In C, arrays and pointers are very similar, and for simplicity's sake in this case it is convenient to think of them as the same. So, you could either think of that malloc as dynamically allocating an array of 25 integers (e.g. the same as saying int ptr[25] dynamically), or you can think of it as blocking off 25 consecutive integer addresses in memory and marking them as valid. In this way, ptr == &ptr[0]. The dereferencing operator, *, means 'change the value stored at this address', and it essentially 'undoes' the & operator. So, *ptr == *(&ptr[0]) == ptr[0]. This command simply sets the ptr[0] to equal 'x', which has an ASCII value of 120 (and will print as an ASCII value because the array is of type 'int' and not type 'char'). The rest of the assignments also do this. Depending on your compiler and your operating system, anything over ptr + 24 will likely give you a Segmentation Fault or an Invalid Write, because you have only allocated 25 integers, and so (ptr+99) should not be a writable address. You should not be able to edit ptr[99] if you only allocated 25 slots.

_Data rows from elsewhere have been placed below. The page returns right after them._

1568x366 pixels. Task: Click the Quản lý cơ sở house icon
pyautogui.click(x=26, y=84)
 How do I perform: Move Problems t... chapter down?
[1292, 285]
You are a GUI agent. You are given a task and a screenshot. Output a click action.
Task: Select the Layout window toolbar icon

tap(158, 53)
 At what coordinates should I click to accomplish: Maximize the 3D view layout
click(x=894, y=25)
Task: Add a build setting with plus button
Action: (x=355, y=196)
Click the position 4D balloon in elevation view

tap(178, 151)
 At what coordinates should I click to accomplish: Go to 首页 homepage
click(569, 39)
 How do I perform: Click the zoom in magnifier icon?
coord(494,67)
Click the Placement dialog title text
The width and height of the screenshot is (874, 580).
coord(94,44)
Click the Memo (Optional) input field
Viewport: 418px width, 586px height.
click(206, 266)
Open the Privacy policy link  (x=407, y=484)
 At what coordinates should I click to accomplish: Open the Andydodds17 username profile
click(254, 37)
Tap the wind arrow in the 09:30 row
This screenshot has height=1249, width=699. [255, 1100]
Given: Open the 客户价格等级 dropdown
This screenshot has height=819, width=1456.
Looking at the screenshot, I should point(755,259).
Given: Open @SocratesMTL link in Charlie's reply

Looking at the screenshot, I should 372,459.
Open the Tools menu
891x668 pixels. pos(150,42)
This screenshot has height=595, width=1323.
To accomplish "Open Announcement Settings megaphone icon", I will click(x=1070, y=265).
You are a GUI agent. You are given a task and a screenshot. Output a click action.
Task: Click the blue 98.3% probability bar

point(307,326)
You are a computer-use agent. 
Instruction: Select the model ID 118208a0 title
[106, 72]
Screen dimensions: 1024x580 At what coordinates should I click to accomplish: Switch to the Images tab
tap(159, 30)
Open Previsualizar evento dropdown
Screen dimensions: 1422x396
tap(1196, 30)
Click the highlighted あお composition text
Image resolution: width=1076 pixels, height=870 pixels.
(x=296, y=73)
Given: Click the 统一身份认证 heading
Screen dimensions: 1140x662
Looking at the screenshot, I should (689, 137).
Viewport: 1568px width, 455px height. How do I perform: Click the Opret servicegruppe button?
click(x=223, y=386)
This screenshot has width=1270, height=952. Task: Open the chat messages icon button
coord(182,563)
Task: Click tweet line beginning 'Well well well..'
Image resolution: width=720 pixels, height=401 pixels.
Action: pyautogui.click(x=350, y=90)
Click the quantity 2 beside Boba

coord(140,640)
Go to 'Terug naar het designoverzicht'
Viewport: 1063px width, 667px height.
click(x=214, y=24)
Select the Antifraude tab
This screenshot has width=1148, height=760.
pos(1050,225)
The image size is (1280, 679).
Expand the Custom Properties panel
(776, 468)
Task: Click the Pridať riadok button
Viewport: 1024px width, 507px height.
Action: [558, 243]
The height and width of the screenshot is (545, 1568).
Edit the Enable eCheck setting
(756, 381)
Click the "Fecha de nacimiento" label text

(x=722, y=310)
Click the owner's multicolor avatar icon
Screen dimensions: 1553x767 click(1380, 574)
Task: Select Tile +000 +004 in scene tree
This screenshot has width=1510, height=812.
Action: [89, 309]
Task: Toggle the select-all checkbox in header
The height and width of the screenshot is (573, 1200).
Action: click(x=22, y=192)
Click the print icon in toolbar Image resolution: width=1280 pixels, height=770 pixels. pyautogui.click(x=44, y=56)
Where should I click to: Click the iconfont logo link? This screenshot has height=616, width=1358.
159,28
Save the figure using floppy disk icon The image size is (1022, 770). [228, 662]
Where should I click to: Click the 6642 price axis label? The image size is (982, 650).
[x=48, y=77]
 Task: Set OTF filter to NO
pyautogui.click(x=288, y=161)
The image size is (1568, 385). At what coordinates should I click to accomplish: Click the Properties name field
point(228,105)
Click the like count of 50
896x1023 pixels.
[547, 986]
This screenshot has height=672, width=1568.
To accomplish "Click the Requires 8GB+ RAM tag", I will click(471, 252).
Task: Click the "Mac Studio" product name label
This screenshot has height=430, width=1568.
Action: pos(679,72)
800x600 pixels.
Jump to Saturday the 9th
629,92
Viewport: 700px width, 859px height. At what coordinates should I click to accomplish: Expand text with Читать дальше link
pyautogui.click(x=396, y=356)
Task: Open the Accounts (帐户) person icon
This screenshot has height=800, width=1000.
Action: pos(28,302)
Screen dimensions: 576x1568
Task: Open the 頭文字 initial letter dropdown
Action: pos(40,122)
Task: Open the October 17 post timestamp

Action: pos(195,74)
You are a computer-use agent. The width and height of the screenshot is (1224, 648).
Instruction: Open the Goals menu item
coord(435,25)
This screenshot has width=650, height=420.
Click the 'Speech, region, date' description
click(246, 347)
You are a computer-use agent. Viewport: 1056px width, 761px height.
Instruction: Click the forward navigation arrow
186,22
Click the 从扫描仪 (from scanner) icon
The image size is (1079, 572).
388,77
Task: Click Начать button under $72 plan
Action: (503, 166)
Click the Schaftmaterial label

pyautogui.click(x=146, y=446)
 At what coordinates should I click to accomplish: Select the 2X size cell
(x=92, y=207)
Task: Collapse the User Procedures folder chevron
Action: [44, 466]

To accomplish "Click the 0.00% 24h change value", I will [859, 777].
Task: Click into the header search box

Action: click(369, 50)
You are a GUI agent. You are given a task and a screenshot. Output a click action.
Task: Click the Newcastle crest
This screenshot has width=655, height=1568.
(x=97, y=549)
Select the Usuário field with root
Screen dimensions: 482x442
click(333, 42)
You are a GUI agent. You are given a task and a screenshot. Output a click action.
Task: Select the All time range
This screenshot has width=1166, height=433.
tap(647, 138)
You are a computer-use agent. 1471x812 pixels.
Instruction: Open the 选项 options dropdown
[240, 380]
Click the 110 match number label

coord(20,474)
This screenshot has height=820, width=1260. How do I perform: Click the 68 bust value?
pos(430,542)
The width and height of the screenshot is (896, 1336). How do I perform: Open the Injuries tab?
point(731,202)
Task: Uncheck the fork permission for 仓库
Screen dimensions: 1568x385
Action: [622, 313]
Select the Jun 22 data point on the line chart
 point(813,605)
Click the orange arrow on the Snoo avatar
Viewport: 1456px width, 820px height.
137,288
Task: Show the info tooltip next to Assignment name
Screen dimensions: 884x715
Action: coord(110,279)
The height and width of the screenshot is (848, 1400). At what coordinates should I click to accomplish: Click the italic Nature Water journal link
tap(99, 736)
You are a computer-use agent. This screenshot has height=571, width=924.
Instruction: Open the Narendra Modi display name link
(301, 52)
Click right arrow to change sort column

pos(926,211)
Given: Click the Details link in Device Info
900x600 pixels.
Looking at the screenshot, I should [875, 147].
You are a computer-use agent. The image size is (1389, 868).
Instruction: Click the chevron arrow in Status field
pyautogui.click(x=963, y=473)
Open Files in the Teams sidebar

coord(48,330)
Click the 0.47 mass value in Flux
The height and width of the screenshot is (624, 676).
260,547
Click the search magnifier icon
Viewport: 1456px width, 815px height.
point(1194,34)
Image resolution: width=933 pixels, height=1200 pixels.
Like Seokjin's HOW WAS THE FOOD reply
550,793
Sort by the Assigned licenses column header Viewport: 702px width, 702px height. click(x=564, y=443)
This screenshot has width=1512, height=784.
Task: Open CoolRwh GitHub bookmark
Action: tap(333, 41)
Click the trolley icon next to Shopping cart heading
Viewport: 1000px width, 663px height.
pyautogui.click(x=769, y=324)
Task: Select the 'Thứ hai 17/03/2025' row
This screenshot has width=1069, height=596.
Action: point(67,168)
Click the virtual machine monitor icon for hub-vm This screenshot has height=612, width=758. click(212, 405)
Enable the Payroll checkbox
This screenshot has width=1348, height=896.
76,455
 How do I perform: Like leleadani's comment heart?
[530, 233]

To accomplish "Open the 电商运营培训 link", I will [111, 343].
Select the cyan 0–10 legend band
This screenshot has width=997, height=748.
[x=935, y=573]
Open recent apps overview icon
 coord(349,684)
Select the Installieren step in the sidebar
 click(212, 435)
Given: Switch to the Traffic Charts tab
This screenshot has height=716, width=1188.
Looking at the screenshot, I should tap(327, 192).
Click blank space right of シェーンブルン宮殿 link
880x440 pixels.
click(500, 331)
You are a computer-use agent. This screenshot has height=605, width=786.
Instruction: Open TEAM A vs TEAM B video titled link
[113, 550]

Arrays and pointers are similar in many cases, but they're [**not the same thing**](http://c-faq.com/aryptr/). Some examples http://stackoverflow.com/q/1704407/995714 http://stackoverflow.com/q/39444244/995714 — phuclv, Dec 13 '16 at 16:03
You are right. For simplicity's sake in this example it is convenient to think of them as the same, as they act very similarly. I have updated the response to reflect your point. Thanks — awerchniak, Dec 13 '16 at 17:43

Sourav Ghosh · Answer 2 · 2016-12-13T15:09:09.113

The actual effect of malloc() is, making the statement *ptr = 'x'; and subsequents accesses actually valid.

Without the memory allocation, attempt to dereference the pointer would invoke undefined behavior.

That said,

you must check for the success of malloc() before attempt to dereference the returned pointer.
pointer arithmetic honors the data type. so, and expression like (ptr + 1) points to the memory location for next integer, not the next byte of memory. So, anything n > 24 for the RHS of the expression (ptr + <n>) will invoke UB.
The assumption of 25 * sizeof(int) == 100 bytes is very much implementation-specific. In case, sizeof(int) is less than 4 bytes, you'll end up accessing out of bound memory in the pointer arithmetic (even if you alias the pointer to char*, considering).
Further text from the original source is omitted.